The appendix is a blind-ending luminal structure that arises from the caecum. The average length of the appendix is 8-10cm. Several lymphoid follicles are scattered in its mucosa. These follicles increase in number between eight and 20 years of age.
The intra-abdominal position of the appendix varies from the right upper quadrant to the suprapubic region, which explains the different ways in which the condition presents. The appendix is most classically found in the right iliac fossa (RIF) and is retroperitoneal in two-thirds of patients.

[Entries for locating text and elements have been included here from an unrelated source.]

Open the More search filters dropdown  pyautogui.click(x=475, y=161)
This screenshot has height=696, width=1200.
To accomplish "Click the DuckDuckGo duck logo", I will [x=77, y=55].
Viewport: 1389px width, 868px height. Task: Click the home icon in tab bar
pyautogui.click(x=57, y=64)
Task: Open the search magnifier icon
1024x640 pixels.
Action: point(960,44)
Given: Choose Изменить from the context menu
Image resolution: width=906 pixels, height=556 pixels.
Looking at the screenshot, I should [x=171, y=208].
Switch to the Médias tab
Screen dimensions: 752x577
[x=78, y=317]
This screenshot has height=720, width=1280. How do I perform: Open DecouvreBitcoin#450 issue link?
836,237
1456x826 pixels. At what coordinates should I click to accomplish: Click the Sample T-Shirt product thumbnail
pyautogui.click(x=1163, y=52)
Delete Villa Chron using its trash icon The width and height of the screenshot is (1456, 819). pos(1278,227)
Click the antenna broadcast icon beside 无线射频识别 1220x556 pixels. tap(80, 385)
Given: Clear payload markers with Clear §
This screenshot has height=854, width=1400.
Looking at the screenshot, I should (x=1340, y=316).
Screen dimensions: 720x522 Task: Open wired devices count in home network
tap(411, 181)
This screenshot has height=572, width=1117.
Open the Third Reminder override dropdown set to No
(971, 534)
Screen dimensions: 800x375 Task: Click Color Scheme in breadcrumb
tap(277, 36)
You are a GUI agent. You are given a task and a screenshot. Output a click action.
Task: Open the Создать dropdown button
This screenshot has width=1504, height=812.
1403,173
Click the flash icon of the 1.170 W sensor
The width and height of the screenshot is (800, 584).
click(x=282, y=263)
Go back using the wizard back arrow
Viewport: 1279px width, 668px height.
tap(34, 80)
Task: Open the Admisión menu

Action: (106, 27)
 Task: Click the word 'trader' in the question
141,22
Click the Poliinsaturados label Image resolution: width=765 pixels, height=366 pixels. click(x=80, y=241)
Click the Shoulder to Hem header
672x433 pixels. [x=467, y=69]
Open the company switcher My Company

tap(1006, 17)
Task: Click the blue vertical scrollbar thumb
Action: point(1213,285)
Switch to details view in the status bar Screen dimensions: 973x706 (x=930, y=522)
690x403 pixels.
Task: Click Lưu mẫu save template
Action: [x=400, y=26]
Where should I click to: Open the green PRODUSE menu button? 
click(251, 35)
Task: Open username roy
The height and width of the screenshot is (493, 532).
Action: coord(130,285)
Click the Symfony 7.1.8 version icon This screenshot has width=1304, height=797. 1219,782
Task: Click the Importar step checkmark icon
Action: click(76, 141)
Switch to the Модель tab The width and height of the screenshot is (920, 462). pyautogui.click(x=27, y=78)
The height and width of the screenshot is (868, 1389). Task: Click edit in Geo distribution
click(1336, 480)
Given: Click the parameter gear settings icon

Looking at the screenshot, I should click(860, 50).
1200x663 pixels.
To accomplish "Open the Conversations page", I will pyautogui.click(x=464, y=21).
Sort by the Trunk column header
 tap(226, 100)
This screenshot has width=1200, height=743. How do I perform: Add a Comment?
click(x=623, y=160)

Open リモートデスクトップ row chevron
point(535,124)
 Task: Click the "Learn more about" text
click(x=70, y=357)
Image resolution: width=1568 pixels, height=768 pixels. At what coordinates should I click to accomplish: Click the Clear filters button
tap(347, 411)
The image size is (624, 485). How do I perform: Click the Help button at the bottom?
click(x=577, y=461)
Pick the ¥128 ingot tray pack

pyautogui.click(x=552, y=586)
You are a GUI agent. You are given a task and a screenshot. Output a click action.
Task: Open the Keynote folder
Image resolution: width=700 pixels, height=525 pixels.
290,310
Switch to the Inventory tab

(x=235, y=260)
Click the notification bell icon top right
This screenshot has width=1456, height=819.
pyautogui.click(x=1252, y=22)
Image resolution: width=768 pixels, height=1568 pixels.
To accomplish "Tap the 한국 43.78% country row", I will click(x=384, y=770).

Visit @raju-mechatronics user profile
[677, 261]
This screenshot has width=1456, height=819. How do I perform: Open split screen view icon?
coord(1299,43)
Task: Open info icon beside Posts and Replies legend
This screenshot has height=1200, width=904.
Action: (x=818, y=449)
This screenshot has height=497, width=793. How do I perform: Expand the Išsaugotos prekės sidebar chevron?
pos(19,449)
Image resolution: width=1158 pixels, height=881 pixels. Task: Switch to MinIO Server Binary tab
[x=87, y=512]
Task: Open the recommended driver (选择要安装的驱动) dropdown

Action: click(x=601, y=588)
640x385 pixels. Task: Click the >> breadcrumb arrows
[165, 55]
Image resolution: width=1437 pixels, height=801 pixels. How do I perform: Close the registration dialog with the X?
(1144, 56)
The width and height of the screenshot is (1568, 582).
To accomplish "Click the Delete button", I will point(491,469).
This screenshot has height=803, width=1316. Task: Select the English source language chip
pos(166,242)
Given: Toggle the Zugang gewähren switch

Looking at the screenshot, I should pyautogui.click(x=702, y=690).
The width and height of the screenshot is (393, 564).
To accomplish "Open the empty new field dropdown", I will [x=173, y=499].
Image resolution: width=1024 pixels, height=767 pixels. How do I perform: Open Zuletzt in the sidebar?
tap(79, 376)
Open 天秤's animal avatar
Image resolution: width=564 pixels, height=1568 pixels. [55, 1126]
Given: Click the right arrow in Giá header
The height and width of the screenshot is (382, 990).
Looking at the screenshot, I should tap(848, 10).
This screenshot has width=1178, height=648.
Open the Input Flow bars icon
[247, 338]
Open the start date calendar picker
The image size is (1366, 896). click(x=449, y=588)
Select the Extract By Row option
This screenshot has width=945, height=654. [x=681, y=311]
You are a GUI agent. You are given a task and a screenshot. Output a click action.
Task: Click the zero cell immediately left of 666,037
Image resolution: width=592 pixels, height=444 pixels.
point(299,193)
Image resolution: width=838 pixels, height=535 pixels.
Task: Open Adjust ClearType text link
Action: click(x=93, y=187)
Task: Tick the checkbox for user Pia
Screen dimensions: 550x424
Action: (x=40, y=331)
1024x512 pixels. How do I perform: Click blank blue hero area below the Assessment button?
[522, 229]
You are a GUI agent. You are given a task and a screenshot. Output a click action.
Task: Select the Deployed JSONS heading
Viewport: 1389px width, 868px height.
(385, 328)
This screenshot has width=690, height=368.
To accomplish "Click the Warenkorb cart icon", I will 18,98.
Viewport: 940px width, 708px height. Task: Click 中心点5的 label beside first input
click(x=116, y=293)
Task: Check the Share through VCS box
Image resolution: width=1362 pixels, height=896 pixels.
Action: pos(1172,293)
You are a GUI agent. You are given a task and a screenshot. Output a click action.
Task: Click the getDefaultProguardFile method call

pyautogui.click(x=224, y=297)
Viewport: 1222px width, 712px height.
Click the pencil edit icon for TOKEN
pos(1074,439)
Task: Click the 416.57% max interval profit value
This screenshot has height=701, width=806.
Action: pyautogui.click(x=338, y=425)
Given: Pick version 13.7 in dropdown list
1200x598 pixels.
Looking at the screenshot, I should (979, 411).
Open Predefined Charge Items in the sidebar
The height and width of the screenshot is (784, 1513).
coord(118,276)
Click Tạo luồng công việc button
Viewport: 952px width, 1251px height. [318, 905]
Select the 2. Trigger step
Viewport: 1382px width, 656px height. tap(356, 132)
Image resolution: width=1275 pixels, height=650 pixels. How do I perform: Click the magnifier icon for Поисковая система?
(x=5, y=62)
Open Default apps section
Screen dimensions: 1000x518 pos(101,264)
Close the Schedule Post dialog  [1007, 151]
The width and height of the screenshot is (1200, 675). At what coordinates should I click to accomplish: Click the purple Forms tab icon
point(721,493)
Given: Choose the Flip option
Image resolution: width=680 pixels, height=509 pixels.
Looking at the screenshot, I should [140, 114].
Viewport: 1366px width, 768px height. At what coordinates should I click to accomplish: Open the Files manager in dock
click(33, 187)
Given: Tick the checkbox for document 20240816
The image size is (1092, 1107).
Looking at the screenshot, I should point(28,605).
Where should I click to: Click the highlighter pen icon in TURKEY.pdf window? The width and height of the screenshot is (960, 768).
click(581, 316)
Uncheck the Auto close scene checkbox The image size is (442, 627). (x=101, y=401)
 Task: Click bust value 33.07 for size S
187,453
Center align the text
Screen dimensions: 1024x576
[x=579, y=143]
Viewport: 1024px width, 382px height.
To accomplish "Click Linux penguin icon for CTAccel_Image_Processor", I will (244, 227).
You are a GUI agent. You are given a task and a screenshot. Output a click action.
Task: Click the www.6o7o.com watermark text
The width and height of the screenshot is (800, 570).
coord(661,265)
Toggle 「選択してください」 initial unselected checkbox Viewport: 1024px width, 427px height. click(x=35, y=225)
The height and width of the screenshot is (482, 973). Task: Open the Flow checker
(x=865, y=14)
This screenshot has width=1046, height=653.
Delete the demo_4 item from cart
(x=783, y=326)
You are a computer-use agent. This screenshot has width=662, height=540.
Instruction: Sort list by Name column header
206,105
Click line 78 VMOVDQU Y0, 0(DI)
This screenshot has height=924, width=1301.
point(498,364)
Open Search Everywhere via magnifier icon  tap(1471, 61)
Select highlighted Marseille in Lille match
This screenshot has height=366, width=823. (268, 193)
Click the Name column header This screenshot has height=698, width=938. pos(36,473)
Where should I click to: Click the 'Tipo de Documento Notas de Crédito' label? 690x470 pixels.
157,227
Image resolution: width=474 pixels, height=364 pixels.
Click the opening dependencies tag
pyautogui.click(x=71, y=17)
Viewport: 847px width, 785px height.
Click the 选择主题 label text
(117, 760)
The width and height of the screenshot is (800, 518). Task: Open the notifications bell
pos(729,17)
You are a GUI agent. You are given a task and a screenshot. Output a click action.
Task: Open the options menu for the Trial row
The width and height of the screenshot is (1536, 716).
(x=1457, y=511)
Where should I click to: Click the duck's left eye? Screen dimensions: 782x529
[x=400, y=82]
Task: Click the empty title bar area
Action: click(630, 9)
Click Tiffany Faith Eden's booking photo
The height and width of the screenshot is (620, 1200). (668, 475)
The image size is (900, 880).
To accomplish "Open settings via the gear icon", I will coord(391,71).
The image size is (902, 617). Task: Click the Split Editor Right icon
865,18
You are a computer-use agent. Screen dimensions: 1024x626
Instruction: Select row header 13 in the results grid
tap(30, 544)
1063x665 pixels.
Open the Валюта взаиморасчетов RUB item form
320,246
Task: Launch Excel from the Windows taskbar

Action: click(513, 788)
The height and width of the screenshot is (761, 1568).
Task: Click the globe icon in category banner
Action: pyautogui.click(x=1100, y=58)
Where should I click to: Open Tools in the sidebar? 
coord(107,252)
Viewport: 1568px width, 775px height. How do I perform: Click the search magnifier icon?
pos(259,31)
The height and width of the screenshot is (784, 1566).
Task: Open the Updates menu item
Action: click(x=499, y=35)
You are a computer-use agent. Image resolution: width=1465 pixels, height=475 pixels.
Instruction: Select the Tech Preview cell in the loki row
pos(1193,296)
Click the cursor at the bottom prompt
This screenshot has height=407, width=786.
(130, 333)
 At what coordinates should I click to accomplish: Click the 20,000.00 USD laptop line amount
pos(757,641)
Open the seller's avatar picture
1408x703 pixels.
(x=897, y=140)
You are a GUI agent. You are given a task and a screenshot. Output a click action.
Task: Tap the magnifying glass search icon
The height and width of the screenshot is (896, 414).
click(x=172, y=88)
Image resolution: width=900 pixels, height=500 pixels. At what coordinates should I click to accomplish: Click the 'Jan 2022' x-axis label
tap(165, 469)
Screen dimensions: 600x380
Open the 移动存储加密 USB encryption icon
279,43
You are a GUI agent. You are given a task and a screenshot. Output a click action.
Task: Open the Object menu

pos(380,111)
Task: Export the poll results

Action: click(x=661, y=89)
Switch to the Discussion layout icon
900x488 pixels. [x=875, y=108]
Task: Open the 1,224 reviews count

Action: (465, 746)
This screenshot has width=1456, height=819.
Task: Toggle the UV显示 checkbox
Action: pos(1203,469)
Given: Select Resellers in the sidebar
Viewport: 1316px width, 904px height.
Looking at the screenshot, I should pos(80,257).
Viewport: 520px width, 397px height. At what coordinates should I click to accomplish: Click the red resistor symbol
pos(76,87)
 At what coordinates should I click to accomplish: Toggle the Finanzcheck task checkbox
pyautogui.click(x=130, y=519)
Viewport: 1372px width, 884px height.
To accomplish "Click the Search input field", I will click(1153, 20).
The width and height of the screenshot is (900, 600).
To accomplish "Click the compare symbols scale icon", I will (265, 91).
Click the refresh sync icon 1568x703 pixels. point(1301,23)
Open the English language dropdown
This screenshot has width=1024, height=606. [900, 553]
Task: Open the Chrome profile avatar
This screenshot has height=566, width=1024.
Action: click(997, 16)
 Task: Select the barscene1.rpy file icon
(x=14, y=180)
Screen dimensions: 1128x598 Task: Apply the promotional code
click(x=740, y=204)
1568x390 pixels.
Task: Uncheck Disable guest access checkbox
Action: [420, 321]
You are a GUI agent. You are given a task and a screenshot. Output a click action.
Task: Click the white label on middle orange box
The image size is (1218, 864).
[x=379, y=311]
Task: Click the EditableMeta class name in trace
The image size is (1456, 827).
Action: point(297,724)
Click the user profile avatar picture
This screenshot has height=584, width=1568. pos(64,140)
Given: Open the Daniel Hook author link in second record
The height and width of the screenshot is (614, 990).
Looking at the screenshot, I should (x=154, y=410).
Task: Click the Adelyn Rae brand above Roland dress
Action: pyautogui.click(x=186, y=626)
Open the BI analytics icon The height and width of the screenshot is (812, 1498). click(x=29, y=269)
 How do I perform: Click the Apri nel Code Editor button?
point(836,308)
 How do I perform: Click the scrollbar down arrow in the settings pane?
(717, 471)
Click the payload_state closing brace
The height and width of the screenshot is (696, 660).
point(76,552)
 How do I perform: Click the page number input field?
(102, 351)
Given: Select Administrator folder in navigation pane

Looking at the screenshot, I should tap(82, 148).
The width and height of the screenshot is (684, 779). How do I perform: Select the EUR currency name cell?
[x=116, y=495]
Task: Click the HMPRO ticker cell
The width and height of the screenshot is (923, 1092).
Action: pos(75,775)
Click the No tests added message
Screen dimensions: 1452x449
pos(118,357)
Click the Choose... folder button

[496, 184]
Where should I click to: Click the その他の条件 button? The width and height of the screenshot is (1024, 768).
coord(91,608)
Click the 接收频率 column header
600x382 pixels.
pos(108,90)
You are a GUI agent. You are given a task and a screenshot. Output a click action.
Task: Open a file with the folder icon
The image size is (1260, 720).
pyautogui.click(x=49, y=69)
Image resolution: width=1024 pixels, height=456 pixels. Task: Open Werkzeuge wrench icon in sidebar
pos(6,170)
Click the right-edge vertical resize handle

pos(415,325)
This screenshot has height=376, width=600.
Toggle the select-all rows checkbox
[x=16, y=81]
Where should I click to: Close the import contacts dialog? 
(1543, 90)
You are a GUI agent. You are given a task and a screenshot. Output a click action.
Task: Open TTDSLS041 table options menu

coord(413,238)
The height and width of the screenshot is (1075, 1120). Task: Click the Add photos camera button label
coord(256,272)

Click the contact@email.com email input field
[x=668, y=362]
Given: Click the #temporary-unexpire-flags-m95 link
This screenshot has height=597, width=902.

The lifetime incidence of appendicitis is 6 per cent and 70,000 appendectomies are carried out every year in the UK. Men have a slightly higher lifetime risk of appendicitis than women and there is a slightly increased risk associated with western living, possibly due to a low-fibre diet. A small familial predisposition exists. The incidence of appendicitis gradually increases from birth, peaks in the late teens and declines with increasing age.
The pathophysiology of acute appendicitis begins with obstruction of the lumen of the appendix. A particularly common cause of this is a faecalith, lumps of inspissated faeces that can be found in the lumen of the appendix.
Another common cause is lymphoid hyperplasia. This is associated with various disorders including Crohn's disease, gastroenteritis, amoebiasis, measles, mono- nucleosis and many other viral illnesses. For this reason, it is a particularly common cause of appendicitis in childhood.
Another significant cause of appendicitis in the older age groups is neoplastic processes around the base of the appendix, causing obstruction. Less common causes include bacteria (including yersinia and histoplasma), parasites (such as schistosome species and pinworms) and TB.
Congenital disorders of appendix anatomy are extremely rare but are occasionally reported as causing appendicitis.
Whatever the cause of the obstruction to the appendiceal lumen, the result is an increase in luminal pressure due to continued secretion of fluids from the appendix mucosa and the stagnation of faecal material and bacterial overgrowth. This leads to an influx of white blood cells and the formation of pus.